Pre-RFC: Multiple device support in Relay VM

kazimuth · October 8, 2021, 6:38pm

Currently the Relay VM only supports a single device:

apache/tvm/blob/main/src/runtime/vm/vm.cc#L685


      goto main_loop;
    }
    case Opcode::DeviceCopy: {
      auto tensor_src = ReadRegister(instr.src);
      NDArray src_data = Downcast<NDArray>(tensor_src);
      Device src_dev = src_data->device;
      ICHECK_EQ(static_cast<Index>(src_dev.device_type), instr.src_device_type);


      Device dst_dev;
      dst_dev.device_type = static_cast<DLDeviceType>(instr.dst_device_type);
      dst_dev.device_id = 0;


      NDArray dst_data = src_data.CopyTo(dst_dev);
      WriteRegister(instr.dst, dst_data);
      pc_++;
      goto main_loop;
    }
    default:
      LOG(FATAL) << "Unknown instruction opcode: " << int(instr.op);
  }
}

It would be useful to support multiple devices, e.g. for heterogeneous splitting of networks for data center workloads. I’ve been messing with this change on a private branch but I don’t have anything presentable yet. It is (technically) possible to represent this at the Relay IR level; the attributes for device copy & storage allocations have slots for (static) device IDs. However, the device ID information is currently thrown away during compilation for the VM. I’d like to change that.
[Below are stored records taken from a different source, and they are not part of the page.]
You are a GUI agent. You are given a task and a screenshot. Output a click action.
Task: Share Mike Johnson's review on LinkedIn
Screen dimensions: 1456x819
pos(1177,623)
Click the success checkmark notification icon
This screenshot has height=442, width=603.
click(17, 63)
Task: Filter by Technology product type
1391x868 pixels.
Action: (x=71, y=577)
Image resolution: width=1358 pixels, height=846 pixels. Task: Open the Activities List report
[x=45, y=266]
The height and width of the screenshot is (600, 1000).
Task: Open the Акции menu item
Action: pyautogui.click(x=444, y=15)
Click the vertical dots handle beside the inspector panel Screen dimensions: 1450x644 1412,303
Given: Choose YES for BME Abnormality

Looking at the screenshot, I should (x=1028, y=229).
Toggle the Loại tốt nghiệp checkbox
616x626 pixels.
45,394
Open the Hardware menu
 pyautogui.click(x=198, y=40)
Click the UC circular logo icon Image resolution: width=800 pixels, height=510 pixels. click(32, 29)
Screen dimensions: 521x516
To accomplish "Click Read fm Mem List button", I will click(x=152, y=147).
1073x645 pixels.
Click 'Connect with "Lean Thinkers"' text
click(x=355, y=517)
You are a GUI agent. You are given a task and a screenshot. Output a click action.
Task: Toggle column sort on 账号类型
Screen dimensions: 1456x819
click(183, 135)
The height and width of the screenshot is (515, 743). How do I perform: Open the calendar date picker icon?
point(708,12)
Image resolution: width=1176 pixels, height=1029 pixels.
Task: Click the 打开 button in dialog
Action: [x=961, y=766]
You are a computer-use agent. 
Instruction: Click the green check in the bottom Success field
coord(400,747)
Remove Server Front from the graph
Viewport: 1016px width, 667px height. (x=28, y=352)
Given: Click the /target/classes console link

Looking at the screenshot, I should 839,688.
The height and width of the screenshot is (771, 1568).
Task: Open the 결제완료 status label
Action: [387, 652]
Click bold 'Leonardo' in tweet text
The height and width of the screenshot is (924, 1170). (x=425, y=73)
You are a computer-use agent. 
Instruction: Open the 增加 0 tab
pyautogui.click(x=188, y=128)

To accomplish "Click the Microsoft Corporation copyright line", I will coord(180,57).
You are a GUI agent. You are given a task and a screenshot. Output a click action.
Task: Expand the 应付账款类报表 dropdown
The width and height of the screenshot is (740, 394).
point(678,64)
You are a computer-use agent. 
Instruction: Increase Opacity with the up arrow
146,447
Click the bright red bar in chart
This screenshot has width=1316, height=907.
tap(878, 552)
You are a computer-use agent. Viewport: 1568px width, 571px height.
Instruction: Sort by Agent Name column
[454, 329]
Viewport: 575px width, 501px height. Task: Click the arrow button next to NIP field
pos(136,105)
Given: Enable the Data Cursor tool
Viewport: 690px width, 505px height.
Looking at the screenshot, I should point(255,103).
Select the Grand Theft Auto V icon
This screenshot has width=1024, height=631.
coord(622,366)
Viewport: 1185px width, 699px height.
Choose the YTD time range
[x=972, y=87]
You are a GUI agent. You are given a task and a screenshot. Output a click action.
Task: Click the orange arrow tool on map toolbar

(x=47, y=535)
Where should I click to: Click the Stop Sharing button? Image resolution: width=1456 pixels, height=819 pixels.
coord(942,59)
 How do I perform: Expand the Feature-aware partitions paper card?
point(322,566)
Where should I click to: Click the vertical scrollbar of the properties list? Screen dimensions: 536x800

The work to support heterogeneous execution has laid some groundwork here:

github.com/apache/tvm

[RELAY][VM] Enable heterogeneous execution for Relay VM

apache:master ← zhiics:hetero_vm

opened 11:28PM - 25 Aug 20 UTC

zhiics

+1631 -338

Currently, the dynamic models can only be executed for on CPU. The GPU execution… is not allowed for these models because they have shape functions to do runtime type inference. These functions may contain various control logic to derive the shape of a tensor at runtime and they are never compute intensive, therefore are designed to be executed on CPU. That being said, we must use CPU to execute these functions even when trying to run the whole model on other devices. This PR enables the heterogeneous execution for Relay VM to support dynamic models on devices other than CPU. More specifically, it includes the following changes: - [x] makes the memory_alloc and memory plan passes context aware when inserting vm/memory dialects. - [x] designs a union-find based context analysis pass to analyze the device context of the IR node in a relay program [Thanks @jroesch and @icemelon9 for help] - [x] implements a DeviceCopy instruction in VM to copy data directly cross different devices. - [x] enables GPU tests for various unit tests involving dynamic inputs/shape functions, namely those in test_any.py, test_adt.py, and test_vm.py, and dynamic namespace tests. - [x] tests heterogeneous execution for the static cases used for graph runtime (test_pass_annotation.py) - [x] fixes several bugs in the VM that are manifested by heterogeneous execution Followup PRs will fix/add schedules for some ops to enable GPU execution for Bert and TF objection detection models. cc @icemelon9 @jroesch @mbrookhart @wweic

However, more invasive changes are needed. In particular, the VM bytecode format will need to be modified to include device IDs on AllocStorage and DeviceCopy, and that data will need to be plumbed through various compilation passes.

Key questions:

What should the API for annotating modules with device information look like? It would be nice to support both homogeneous splitting (i.e. across a batch dimension) and heterogeneous splitting (anything else.)
Should device selection be static or dynamic? Static is simpler to implement, dynamic would be more flexible and could e.g. test the number of devices available and adapt based on that. The analysis passes determining device associations currently assume static device assignments.
How should we deal with constants? A simple implementation would change the relation between constants and devices from one-to-one and one-to-many. Alternatively, constants could all be logically associated with the CPU, and could be dynamically loaded to particular devices as needed.
How should this API be tested? I don’t believe the CI machines have multiple GPUs. One solution would be to implement a new device type, virtual cpu, which is pretty much the same as regular CPU but allows multiple contexts to be instantiated, and forbids using tensors associated with one context with another.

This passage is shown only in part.